* _Given exercise_: Give the data lines from the line with "1024x643 pixels. Task: Open" to the line with "Click the separator", both included, as a JSON list of strings with one string per line and blank lines omitted.

* Begin Information provided *

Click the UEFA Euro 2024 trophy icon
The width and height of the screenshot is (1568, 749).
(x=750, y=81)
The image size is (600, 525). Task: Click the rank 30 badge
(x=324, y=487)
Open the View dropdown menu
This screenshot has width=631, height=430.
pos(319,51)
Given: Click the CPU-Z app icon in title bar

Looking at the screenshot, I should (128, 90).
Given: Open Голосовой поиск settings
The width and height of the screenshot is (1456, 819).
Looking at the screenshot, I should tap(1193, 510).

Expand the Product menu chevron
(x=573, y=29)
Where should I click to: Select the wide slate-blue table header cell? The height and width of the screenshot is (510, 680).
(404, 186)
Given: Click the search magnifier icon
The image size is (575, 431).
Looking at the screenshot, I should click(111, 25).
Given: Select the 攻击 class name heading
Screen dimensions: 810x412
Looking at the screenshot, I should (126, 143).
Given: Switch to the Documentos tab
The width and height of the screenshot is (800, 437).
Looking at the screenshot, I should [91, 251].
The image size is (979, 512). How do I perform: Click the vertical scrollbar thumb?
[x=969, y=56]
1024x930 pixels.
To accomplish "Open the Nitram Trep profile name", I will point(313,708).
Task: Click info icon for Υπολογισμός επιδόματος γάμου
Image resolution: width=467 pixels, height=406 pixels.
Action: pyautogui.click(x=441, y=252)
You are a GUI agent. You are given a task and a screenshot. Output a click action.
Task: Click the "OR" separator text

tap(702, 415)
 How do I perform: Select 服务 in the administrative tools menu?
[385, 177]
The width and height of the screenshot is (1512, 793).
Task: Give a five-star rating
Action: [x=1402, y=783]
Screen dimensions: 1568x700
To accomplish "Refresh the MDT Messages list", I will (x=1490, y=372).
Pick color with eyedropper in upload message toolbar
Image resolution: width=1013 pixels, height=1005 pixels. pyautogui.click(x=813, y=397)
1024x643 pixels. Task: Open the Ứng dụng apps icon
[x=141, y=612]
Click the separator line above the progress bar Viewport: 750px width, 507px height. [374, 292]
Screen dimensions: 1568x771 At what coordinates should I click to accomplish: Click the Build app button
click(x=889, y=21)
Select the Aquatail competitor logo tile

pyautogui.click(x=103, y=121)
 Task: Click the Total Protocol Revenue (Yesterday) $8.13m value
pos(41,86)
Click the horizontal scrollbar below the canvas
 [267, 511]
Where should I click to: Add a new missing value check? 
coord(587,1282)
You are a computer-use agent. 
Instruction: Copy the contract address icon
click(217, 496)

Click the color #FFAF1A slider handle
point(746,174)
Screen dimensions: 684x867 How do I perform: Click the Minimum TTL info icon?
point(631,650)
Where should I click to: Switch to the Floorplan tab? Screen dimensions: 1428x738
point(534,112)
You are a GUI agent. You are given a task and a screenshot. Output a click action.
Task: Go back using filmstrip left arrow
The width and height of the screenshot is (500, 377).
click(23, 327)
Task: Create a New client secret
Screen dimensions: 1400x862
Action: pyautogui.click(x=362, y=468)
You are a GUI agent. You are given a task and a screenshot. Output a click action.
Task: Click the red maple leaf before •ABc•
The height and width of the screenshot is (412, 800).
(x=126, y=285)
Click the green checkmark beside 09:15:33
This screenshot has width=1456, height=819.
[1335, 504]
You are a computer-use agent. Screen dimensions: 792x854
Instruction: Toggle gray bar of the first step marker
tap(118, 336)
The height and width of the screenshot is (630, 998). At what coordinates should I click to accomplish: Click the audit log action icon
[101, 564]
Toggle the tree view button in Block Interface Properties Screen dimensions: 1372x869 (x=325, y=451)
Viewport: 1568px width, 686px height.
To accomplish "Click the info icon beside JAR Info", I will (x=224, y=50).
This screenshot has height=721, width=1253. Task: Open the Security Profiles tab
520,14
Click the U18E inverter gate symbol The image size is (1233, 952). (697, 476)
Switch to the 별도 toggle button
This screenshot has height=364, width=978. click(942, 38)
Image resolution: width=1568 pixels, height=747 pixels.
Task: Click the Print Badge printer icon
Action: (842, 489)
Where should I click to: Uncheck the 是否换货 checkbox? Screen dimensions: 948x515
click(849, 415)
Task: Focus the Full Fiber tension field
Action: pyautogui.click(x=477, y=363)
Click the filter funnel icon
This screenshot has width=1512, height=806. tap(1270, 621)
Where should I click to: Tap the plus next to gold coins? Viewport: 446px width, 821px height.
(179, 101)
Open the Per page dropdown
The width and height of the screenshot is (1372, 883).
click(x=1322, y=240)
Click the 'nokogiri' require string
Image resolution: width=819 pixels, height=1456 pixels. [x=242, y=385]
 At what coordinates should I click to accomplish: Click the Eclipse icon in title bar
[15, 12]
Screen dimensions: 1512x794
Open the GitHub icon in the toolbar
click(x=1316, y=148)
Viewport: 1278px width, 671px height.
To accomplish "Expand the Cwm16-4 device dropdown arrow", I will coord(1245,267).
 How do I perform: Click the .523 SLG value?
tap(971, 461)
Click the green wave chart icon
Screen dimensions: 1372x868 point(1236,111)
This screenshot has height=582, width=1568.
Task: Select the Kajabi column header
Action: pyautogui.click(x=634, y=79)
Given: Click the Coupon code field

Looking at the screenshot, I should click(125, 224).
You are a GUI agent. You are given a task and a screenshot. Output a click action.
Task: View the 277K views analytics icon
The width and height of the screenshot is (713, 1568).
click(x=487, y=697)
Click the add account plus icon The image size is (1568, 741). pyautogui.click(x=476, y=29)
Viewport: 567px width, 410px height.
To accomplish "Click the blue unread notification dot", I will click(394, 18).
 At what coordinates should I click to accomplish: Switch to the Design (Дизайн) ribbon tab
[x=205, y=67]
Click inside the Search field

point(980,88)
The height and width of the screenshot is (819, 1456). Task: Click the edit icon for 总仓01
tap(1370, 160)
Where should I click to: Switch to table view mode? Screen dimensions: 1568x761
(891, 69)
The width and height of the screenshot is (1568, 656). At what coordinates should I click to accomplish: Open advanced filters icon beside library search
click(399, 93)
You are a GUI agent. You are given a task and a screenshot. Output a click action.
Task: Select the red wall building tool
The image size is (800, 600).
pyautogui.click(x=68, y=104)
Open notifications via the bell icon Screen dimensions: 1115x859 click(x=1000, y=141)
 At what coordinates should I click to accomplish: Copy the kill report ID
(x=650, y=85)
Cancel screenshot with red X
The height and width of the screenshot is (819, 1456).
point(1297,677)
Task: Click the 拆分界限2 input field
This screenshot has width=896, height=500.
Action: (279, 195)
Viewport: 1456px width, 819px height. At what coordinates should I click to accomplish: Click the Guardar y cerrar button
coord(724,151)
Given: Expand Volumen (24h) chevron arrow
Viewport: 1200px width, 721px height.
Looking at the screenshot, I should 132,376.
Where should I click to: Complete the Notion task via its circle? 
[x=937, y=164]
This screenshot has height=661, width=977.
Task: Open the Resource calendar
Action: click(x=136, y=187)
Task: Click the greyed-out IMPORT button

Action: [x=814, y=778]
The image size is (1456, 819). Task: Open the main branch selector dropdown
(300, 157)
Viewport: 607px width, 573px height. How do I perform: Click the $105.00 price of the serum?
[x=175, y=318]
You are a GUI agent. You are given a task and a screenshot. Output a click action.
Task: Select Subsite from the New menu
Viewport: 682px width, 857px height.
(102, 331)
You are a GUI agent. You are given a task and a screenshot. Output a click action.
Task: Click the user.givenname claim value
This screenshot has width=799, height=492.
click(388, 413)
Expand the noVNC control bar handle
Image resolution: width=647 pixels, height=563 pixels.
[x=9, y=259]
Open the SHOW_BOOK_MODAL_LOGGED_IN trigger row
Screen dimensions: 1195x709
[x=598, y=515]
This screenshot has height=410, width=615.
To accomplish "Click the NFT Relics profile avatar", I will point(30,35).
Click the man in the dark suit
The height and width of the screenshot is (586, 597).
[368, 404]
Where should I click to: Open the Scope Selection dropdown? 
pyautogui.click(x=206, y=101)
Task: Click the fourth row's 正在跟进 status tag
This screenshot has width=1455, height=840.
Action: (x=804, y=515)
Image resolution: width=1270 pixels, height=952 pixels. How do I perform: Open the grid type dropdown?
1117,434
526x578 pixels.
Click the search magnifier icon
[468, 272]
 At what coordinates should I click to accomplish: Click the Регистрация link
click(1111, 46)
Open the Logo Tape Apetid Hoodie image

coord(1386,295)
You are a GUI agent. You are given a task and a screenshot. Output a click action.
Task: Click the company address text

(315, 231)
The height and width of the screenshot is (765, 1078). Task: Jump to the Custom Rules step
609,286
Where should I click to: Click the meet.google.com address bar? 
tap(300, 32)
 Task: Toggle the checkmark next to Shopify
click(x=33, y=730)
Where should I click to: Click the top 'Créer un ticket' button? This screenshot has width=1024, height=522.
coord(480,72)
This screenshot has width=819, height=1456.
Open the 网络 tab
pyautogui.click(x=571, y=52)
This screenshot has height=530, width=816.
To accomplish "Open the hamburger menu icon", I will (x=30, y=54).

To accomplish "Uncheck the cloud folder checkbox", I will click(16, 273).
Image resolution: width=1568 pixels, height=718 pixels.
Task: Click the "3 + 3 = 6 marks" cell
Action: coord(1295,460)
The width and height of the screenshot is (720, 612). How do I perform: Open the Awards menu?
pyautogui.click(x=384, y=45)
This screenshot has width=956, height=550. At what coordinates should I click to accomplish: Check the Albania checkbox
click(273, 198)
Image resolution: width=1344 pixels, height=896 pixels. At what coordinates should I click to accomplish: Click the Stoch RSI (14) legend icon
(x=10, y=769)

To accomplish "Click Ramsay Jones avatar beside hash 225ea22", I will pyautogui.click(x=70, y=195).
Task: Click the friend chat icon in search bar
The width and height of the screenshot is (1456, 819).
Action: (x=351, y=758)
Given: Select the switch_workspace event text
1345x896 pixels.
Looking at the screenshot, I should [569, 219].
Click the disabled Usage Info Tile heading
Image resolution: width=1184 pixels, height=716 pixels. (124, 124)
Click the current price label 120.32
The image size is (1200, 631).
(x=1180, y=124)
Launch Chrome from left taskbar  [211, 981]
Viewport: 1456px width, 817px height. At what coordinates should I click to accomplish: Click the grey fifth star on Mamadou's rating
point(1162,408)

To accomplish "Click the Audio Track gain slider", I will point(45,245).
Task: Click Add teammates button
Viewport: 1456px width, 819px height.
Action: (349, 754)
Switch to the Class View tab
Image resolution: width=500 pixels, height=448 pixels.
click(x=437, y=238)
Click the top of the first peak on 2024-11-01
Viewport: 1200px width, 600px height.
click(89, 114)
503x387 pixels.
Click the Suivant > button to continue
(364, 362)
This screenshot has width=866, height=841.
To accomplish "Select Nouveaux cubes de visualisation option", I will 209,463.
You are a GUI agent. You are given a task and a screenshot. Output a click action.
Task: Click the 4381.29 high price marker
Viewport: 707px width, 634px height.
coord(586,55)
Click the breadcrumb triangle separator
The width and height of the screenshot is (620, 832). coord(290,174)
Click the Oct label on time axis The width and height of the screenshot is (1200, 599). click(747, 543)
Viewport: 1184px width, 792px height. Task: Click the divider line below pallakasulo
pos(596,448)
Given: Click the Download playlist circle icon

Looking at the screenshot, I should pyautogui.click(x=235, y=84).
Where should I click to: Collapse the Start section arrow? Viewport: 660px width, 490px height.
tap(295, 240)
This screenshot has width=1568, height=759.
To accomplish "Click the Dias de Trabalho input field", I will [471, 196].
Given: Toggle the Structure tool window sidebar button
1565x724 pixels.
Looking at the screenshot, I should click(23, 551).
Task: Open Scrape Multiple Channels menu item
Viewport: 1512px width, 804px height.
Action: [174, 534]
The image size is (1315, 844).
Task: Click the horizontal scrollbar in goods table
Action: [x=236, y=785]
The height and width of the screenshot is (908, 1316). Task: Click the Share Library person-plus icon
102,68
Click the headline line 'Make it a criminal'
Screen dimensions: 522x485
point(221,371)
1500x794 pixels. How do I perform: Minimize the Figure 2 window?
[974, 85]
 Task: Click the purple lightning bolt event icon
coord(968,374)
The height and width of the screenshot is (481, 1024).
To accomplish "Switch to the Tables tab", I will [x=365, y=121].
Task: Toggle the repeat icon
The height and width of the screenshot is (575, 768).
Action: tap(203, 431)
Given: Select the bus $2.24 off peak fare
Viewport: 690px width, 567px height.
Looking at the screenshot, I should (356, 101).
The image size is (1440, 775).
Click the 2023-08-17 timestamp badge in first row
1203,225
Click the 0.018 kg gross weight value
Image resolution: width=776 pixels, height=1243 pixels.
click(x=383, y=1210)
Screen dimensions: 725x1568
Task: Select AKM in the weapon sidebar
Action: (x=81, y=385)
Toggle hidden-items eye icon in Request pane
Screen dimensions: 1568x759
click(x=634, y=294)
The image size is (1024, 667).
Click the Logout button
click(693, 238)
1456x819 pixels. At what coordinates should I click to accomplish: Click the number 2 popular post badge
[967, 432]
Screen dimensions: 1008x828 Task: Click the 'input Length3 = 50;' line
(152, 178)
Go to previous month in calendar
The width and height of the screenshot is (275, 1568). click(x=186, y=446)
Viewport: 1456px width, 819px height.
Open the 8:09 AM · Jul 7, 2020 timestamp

* End Information provided *

* _Response to the exercise_:
[
  "1024x643 pixels. Task: Open the Ứng dụng apps icon",
  "[x=141, y=612]",
  "Click the separator line above the progress bar Viewport: 750px width, 507px height. [374, 292]"
]